CONSIGNA DE TRABAJO: Imprime sin cambios el pasaje del fragmento de texto que va desde "Por su lado, la" hasta "la Argentina decimonónica.", con ambas expresiones incluidas.

FRAGMENTO DE TEXTO:
###

Pero el tema que siempre han exaltado los docentes argentinos ha sido la libertad de vientres. Esta norma nos ponía entre las naciones de avanzada en el tema de la filantropía -algo que hoy llamamos derechos humanos-. Sin embargo, había otros países que ya habían abolido la esclavitud como Francia e Inglaterra. El 4 de febrero de 1813, se declaró que todo esclavo que pisase suelo de las Provincias Unidas dejaba de serlo en ese instante por el solo hecho de estar en este territorio. Poca vida tuvo esta norma porque en noviembre de ese año Lord Strangford presentó una nota de queja del gobierno portugués donde pedía la derogación de esta ley que perjudicaba la economía del poderoso vecino con quien las autoridades de Buenos Aires habían entrado en tratativas para invadir la Banda Oriental a fin de sacarse de arriba las presiones federativas de Artigas. La Asamblea, prontamente, bajó su máscara humanitaria y derogó la norma. Los esclavos brasileros debían ser devueltos a sus dueños.
Por su lado, la ley de vientres -que en realidad copiaba la ley de la Corte de Cádiz de 1812 (los liberales americanos no podían ser menos que los liberales españoles)- fue responsable en parte de la desaparición de los negros en la Argentina. Resultó ser que el hijo de esclavos, cuando llegaba a cierta edad, no podía seguir viviendo en la casa del amo de sus padres -que seguían siendo esclavos-. Esto los obligaba a buscar una forma de sustento. ¿Dónde podían ir estos jóvenes sin instrucción ni medios? El ejército era lejos la mejor opción. ¿Por qué se extinguieron los negros en la Argentina? No fue por la fiebre amarilla ni por un capricho de la naturaleza sino porque eran excelente carne de cañón. Los jóvenes de color arrojados precozmente de sus casas murieron en las guerras y campañas que jalonaron la historia de la Argentina decimonónica.
La Asamblea del año XIII también suprimió el tributo que pagaban “nuestros hermanos, los indios”, siguiendo las leyes dictadas en Cádiz. La supresión de la mita, el yanaconazgo y servicios personales de los indios poco sentido tenían en el territorio de las Provincias Unidas, ya que hecha la excepción de algunas zonas del Alto Perú -que estaban en manos realistas- no existían ni mita ni yanaconazgo en territorio de las Provincias Unidas.

###

REGISTROS ALMACENADOS:
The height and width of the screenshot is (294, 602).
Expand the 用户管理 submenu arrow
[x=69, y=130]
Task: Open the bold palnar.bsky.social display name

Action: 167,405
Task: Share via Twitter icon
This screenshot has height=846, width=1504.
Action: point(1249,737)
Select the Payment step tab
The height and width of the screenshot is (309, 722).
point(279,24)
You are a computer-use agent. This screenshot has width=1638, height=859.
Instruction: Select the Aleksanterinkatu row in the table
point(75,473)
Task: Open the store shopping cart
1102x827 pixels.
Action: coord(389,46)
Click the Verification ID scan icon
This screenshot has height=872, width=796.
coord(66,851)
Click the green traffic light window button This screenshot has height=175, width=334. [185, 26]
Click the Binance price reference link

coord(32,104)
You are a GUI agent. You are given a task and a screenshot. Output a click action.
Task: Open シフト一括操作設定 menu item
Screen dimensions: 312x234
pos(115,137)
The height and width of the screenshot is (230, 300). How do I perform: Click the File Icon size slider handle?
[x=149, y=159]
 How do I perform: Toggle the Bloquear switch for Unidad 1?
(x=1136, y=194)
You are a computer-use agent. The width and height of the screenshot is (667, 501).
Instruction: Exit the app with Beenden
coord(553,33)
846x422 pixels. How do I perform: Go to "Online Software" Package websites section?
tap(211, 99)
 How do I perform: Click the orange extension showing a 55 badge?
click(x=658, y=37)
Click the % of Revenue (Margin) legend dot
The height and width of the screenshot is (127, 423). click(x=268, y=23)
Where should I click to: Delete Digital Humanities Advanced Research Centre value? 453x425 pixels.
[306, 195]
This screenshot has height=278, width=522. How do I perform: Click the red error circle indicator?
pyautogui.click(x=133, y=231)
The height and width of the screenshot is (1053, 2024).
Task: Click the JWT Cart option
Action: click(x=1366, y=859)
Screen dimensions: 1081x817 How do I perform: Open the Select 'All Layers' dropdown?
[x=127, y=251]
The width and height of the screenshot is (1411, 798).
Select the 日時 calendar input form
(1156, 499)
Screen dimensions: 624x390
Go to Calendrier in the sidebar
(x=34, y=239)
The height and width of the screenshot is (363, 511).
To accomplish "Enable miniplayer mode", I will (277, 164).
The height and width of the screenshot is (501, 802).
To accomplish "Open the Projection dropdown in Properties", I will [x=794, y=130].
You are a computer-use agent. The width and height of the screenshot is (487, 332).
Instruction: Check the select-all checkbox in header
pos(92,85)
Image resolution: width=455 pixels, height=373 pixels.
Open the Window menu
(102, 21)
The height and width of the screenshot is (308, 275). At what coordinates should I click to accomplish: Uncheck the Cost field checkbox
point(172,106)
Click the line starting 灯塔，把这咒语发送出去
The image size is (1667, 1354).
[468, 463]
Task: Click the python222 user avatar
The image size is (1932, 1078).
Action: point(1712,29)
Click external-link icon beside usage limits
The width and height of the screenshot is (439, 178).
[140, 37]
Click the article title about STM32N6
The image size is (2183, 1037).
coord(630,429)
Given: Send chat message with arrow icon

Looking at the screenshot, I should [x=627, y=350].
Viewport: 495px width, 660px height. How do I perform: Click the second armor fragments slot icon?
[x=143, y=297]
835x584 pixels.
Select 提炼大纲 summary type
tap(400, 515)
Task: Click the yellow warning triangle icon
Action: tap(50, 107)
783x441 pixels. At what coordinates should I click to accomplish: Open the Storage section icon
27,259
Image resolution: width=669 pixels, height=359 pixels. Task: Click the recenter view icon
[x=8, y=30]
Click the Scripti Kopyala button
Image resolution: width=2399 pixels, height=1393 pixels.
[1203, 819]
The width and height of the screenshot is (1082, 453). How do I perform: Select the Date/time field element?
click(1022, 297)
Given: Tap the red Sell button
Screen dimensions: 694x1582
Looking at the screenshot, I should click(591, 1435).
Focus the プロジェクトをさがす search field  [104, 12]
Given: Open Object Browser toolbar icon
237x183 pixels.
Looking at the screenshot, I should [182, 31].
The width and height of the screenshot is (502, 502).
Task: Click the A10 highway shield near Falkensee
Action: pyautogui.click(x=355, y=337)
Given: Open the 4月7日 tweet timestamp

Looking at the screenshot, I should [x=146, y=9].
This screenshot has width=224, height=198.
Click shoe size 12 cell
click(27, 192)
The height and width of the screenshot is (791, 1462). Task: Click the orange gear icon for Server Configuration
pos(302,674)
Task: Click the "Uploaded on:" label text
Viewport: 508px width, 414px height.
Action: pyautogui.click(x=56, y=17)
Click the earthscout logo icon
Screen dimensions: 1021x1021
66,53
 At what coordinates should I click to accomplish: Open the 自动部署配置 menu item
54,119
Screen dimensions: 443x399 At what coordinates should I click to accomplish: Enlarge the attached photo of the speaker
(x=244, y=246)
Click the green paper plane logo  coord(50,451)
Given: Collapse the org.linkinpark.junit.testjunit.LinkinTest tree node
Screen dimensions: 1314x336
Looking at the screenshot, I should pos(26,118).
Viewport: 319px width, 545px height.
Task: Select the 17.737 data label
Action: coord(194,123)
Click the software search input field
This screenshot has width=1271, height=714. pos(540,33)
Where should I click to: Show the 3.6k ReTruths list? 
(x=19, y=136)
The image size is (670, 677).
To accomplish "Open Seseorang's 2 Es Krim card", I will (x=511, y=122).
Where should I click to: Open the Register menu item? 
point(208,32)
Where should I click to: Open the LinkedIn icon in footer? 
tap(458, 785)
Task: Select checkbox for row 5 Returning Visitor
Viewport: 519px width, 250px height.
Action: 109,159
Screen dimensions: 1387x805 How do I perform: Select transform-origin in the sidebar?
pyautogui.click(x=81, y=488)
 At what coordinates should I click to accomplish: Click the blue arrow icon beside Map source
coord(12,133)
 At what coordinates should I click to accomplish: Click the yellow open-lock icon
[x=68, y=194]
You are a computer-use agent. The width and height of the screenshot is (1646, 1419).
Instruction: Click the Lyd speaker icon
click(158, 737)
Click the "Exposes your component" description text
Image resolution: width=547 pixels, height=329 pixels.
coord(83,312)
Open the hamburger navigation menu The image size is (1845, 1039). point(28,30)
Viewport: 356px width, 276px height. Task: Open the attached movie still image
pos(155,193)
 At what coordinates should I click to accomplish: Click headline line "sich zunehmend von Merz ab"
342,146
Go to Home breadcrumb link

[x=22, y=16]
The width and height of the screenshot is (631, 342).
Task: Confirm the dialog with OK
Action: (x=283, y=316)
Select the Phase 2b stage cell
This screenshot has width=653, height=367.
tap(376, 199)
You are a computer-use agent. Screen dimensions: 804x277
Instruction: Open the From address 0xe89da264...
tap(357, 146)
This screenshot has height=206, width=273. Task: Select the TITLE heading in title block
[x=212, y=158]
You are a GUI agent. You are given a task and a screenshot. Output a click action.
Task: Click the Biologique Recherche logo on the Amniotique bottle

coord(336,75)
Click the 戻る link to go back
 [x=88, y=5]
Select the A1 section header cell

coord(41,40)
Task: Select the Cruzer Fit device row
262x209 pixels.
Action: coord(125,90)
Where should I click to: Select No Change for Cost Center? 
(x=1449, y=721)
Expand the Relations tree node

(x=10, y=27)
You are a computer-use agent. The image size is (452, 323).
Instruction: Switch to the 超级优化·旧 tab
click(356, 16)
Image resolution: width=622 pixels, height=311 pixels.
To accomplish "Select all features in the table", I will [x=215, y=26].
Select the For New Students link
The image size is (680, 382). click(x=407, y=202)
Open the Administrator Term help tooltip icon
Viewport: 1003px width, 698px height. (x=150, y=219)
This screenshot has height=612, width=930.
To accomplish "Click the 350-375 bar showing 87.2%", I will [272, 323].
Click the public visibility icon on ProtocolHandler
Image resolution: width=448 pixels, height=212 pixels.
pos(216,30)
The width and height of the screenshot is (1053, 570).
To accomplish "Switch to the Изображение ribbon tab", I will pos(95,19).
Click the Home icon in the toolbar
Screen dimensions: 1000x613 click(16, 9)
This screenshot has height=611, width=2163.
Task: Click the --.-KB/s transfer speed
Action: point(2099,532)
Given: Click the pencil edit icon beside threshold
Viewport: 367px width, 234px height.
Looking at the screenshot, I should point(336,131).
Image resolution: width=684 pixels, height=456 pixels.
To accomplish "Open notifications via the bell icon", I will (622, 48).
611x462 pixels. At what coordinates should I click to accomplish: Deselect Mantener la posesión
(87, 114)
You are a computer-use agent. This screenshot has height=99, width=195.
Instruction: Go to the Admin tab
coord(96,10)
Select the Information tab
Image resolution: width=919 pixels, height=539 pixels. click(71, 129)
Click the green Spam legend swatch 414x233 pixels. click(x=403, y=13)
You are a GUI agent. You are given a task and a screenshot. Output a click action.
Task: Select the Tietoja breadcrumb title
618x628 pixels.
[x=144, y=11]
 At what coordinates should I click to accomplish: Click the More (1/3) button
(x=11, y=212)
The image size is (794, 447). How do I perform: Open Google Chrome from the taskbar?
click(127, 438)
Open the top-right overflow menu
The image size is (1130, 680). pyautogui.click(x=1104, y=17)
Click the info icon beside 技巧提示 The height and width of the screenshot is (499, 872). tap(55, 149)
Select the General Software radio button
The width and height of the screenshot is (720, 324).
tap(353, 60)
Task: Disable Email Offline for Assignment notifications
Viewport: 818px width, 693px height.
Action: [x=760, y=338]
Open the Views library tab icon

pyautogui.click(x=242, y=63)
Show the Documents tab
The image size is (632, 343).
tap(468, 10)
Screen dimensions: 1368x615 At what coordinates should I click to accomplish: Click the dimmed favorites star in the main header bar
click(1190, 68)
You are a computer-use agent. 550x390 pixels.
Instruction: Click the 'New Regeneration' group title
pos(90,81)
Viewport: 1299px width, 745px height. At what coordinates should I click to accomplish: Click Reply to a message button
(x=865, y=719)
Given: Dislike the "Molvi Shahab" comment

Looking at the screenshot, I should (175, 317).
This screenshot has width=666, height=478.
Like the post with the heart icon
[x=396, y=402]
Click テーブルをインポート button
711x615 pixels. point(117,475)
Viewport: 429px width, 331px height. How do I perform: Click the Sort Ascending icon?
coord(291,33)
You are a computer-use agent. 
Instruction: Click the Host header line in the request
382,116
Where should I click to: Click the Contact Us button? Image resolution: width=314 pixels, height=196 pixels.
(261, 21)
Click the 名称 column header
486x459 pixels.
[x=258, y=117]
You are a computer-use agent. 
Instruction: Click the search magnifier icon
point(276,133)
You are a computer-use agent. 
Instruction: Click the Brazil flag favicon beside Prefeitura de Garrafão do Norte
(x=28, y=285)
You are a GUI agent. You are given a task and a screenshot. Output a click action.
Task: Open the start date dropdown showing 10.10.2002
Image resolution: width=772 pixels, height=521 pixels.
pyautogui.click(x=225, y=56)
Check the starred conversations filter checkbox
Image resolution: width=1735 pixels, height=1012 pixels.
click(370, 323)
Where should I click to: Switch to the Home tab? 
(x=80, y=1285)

###

SOLUCIÓN DEL EJERCICIO:
Por su lado, la ley de vientres -que en realidad copiaba la ley de la Corte de Cádiz de 1812 (los liberales americanos no podían ser menos que los liberales españoles)- fue responsable en parte de la desaparición de los negros en la Argentina. Resultó ser que el hijo de esclavos, cuando llegaba a cierta edad, no podía seguir viviendo en la casa del amo de sus padres -que seguían siendo esclavos-. Esto los obligaba a buscar una forma de sustento. ¿Dónde podían ir estos jóvenes sin instrucción ni medios? El ejército era lejos la mejor opción. ¿Por qué se extinguieron los negros en la Argentina? No fue por la fiebre amarilla ni por un capricho de la naturaleza sino porque eran excelente carne de cañón. Los jóvenes de color arrojados precozmente de sus casas murieron en las guerras y campañas que jalonaron la historia de la Argentina decimonónica.